Your answer must be the line holding "The image size is (1977, 691)." followed by every later line through the end of the entries, exactly as written.

==============================

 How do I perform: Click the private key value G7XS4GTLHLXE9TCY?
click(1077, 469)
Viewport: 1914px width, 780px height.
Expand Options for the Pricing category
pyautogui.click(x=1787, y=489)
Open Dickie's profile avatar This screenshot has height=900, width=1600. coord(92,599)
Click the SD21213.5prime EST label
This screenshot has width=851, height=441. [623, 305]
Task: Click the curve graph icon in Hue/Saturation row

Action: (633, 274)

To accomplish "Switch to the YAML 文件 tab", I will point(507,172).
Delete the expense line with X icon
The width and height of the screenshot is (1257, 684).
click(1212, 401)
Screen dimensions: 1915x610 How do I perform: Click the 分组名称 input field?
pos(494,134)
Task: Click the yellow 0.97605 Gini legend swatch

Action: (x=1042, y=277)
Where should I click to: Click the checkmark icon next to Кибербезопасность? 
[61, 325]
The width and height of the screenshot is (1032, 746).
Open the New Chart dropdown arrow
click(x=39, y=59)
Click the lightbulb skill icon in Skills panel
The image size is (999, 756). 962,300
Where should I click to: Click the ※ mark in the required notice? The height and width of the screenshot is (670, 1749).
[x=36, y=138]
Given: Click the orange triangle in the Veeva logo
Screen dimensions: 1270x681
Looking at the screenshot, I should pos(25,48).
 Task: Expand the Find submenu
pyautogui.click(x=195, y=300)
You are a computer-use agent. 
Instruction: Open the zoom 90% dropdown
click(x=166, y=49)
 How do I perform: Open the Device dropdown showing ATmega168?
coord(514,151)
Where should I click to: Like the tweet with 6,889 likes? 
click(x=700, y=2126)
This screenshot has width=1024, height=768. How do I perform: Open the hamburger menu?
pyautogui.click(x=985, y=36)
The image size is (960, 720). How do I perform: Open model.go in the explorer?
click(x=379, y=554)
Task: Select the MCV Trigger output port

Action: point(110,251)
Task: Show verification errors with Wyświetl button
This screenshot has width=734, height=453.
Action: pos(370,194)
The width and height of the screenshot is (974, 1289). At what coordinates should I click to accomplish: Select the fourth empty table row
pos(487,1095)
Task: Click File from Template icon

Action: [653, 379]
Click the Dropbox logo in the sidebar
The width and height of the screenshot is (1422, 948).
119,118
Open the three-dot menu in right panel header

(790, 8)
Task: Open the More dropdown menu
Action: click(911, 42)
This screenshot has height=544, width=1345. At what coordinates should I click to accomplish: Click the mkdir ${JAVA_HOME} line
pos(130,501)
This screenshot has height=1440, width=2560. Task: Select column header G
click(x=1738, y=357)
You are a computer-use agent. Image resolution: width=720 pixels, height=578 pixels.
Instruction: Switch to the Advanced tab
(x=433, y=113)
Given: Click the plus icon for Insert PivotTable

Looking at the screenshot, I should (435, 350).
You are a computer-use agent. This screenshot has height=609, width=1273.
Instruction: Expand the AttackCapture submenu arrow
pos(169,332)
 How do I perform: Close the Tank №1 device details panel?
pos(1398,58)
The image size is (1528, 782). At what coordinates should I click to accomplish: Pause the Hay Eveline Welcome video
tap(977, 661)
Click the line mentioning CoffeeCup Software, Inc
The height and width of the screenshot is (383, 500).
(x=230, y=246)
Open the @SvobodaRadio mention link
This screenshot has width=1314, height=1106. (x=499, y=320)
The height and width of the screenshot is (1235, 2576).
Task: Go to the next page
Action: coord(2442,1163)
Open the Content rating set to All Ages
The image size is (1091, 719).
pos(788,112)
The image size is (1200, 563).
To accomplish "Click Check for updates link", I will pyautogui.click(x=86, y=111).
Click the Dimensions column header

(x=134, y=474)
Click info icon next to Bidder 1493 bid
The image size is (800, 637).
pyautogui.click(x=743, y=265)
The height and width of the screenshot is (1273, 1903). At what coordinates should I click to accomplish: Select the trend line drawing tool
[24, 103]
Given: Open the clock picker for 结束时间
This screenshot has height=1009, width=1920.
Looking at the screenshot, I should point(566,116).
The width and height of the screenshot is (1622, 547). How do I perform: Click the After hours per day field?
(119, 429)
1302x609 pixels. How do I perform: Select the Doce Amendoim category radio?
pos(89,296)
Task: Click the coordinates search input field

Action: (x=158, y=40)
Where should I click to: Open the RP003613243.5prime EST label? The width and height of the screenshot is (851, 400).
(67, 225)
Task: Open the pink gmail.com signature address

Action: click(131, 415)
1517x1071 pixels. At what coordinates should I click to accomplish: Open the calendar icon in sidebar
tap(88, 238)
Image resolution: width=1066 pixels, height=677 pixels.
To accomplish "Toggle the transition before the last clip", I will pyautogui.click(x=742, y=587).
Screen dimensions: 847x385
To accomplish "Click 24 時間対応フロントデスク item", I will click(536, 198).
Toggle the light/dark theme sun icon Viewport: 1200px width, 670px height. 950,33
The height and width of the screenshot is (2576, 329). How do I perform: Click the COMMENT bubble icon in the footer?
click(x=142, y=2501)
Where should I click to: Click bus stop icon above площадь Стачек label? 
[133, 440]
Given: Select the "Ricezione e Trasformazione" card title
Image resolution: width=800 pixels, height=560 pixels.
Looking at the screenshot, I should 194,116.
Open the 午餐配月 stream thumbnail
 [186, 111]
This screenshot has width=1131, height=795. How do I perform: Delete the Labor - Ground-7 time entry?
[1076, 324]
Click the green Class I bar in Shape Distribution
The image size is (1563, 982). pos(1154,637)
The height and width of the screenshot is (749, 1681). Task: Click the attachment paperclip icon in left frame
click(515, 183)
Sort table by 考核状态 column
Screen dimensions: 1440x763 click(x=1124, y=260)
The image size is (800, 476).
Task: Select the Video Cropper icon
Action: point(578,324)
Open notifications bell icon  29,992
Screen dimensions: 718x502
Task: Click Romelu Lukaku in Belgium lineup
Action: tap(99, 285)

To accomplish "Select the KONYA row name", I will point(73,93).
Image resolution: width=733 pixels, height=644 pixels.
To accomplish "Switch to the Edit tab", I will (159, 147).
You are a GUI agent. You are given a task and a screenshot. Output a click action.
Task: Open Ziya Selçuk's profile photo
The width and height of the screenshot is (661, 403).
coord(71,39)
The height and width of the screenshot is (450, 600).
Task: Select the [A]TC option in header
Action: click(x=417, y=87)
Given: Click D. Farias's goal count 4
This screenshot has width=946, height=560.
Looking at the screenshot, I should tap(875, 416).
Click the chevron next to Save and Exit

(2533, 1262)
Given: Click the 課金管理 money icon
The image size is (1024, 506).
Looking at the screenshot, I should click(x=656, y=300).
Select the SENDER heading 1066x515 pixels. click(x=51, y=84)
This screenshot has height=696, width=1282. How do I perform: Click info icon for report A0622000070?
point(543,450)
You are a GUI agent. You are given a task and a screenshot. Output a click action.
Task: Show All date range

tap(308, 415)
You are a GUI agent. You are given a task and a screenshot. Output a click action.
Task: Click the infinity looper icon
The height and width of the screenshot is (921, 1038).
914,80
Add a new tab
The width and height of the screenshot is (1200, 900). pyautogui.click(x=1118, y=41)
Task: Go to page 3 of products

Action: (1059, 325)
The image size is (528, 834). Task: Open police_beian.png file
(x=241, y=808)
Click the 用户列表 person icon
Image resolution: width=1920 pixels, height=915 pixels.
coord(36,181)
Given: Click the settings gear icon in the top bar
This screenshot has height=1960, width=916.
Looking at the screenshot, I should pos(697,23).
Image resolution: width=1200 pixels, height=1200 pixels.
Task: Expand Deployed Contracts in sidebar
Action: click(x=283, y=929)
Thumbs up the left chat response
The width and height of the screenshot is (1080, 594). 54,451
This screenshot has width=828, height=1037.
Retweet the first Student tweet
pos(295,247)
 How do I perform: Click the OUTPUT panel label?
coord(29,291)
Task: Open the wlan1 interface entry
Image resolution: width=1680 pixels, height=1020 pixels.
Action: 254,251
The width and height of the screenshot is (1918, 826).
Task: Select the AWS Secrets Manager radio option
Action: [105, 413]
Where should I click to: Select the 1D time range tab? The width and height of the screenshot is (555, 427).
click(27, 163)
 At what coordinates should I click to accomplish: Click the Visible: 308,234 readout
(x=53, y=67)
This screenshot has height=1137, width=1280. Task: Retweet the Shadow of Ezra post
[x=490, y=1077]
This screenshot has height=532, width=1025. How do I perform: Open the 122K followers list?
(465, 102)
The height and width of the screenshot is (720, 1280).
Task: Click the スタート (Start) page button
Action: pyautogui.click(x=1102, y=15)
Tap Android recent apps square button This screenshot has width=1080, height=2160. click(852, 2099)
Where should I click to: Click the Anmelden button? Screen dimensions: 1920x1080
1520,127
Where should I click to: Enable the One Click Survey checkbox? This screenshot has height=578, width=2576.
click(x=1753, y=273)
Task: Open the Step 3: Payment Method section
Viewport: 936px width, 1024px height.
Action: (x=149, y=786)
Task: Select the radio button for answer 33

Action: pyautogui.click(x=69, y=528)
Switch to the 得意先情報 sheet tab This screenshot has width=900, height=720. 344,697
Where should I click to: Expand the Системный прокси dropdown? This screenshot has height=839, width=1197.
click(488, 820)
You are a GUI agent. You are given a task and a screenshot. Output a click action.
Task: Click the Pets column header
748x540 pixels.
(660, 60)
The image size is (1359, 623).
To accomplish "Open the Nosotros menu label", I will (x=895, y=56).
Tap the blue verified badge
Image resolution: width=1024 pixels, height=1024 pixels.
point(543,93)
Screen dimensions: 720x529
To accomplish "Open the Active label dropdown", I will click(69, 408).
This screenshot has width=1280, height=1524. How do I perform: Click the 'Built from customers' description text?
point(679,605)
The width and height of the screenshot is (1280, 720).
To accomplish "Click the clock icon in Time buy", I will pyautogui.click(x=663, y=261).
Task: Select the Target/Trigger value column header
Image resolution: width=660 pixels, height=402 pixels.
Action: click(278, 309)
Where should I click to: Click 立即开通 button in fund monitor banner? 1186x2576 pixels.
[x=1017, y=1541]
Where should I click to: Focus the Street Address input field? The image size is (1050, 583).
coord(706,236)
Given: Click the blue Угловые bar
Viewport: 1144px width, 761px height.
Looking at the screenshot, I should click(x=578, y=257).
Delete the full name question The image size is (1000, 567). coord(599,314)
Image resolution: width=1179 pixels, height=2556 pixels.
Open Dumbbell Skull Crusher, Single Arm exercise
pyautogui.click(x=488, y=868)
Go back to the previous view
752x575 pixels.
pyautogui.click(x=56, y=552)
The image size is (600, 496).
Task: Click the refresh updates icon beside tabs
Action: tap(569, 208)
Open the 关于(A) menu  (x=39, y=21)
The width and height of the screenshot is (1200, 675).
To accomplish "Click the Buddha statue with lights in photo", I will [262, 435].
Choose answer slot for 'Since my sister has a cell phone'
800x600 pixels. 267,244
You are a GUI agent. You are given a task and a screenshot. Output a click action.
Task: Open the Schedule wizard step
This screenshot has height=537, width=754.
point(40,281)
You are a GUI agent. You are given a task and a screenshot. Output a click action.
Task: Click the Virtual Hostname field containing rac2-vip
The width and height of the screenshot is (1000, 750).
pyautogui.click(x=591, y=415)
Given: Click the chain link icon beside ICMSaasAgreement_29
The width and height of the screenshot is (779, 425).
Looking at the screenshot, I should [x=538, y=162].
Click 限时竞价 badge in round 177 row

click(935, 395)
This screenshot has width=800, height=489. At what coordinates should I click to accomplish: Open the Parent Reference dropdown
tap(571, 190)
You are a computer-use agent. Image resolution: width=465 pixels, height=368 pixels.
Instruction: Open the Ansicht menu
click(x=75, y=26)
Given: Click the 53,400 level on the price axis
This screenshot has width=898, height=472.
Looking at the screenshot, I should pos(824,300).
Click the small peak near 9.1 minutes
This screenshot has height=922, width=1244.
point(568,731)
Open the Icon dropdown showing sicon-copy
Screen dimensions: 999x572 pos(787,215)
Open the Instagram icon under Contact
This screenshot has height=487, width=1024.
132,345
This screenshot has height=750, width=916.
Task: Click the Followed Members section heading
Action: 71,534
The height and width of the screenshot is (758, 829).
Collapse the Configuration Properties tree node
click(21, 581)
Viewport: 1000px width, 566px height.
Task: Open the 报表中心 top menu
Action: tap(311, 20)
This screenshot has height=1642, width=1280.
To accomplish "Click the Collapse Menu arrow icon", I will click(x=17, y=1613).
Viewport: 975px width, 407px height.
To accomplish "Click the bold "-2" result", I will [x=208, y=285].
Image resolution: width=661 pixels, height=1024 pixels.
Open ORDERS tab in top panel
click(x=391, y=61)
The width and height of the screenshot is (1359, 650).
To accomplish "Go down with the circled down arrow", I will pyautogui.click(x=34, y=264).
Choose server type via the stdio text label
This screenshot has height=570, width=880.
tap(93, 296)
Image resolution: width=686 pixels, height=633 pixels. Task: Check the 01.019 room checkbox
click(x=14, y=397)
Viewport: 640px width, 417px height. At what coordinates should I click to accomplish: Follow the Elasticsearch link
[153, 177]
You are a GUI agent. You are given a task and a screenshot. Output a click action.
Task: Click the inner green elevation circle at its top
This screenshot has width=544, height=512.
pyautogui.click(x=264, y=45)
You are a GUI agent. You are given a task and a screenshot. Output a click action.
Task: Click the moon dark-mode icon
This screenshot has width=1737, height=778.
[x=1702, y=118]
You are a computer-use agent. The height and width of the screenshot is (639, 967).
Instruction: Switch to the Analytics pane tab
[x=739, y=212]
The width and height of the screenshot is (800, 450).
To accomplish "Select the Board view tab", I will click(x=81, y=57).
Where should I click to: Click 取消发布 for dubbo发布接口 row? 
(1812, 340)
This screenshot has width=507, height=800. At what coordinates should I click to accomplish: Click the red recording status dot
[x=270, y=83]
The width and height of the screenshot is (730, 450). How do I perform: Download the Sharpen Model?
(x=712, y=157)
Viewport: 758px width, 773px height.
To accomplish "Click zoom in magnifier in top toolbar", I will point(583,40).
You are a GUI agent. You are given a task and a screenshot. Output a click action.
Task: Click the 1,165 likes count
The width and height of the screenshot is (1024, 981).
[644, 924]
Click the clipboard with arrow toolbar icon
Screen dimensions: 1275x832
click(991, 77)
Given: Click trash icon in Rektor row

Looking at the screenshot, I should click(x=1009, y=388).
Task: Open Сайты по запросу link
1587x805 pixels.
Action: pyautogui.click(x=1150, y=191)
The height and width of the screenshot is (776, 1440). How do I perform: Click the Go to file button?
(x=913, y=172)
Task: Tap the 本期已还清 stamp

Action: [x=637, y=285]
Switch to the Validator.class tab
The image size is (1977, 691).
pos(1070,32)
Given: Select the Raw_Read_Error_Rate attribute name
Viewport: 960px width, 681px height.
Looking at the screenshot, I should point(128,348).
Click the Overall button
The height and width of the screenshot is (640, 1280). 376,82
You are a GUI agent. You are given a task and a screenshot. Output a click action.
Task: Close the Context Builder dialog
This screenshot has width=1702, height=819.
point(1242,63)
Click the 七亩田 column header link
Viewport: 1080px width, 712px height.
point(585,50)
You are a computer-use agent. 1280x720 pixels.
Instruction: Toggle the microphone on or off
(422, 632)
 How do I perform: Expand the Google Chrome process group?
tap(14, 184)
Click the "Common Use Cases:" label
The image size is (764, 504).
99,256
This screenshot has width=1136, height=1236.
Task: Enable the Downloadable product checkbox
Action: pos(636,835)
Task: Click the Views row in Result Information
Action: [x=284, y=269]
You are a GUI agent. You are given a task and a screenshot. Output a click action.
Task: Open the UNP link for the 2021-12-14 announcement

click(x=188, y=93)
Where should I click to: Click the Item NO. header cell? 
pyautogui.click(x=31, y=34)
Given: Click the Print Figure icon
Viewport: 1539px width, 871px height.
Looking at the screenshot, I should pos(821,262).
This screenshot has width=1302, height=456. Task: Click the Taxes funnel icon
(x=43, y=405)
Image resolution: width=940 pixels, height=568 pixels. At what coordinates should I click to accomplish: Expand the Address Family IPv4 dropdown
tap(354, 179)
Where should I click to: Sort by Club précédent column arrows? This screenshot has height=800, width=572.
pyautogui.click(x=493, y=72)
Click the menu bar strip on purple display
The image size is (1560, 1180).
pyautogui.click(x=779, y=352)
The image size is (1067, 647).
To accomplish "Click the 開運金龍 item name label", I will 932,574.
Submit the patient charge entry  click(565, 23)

==============================

» **Answer space**:
The image size is (1977, 691).
pos(1070,32)
Given: Select the Raw_Read_Error_Rate attribute name
Viewport: 960px width, 681px height.
Looking at the screenshot, I should point(128,348).
Click the Overall button
The height and width of the screenshot is (640, 1280). 376,82
You are a GUI agent. You are given a task and a screenshot. Output a click action.
Task: Close the Context Builder dialog
This screenshot has width=1702, height=819.
point(1242,63)
Click the 七亩田 column header link
Viewport: 1080px width, 712px height.
point(585,50)
You are a computer-use agent. 1280x720 pixels.
Instruction: Toggle the microphone on or off
(422, 632)
 How do I perform: Expand the Google Chrome process group?
tap(14, 184)
Click the "Common Use Cases:" label
The image size is (764, 504).
99,256
This screenshot has width=1136, height=1236.
Task: Enable the Downloadable product checkbox
Action: pos(636,835)
Task: Click the Views row in Result Information
Action: [x=284, y=269]
You are a GUI agent. You are given a task and a screenshot. Output a click action.
Task: Open the UNP link for the 2021-12-14 announcement

click(x=188, y=93)
Where should I click to: Click the Item NO. header cell? 
pyautogui.click(x=31, y=34)
Given: Click the Print Figure icon
Viewport: 1539px width, 871px height.
Looking at the screenshot, I should pos(821,262).
This screenshot has width=1302, height=456. Task: Click the Taxes funnel icon
(x=43, y=405)
Image resolution: width=940 pixels, height=568 pixels. At what coordinates should I click to accomplish: Expand the Address Family IPv4 dropdown
tap(354, 179)
Where should I click to: Sort by Club précédent column arrows? This screenshot has height=800, width=572.
pyautogui.click(x=493, y=72)
Click the menu bar strip on purple display
The image size is (1560, 1180).
pyautogui.click(x=779, y=352)
The image size is (1067, 647).
To accomplish "Click the 開運金龍 item name label", I will 932,574.
Submit the patient charge entry  click(565, 23)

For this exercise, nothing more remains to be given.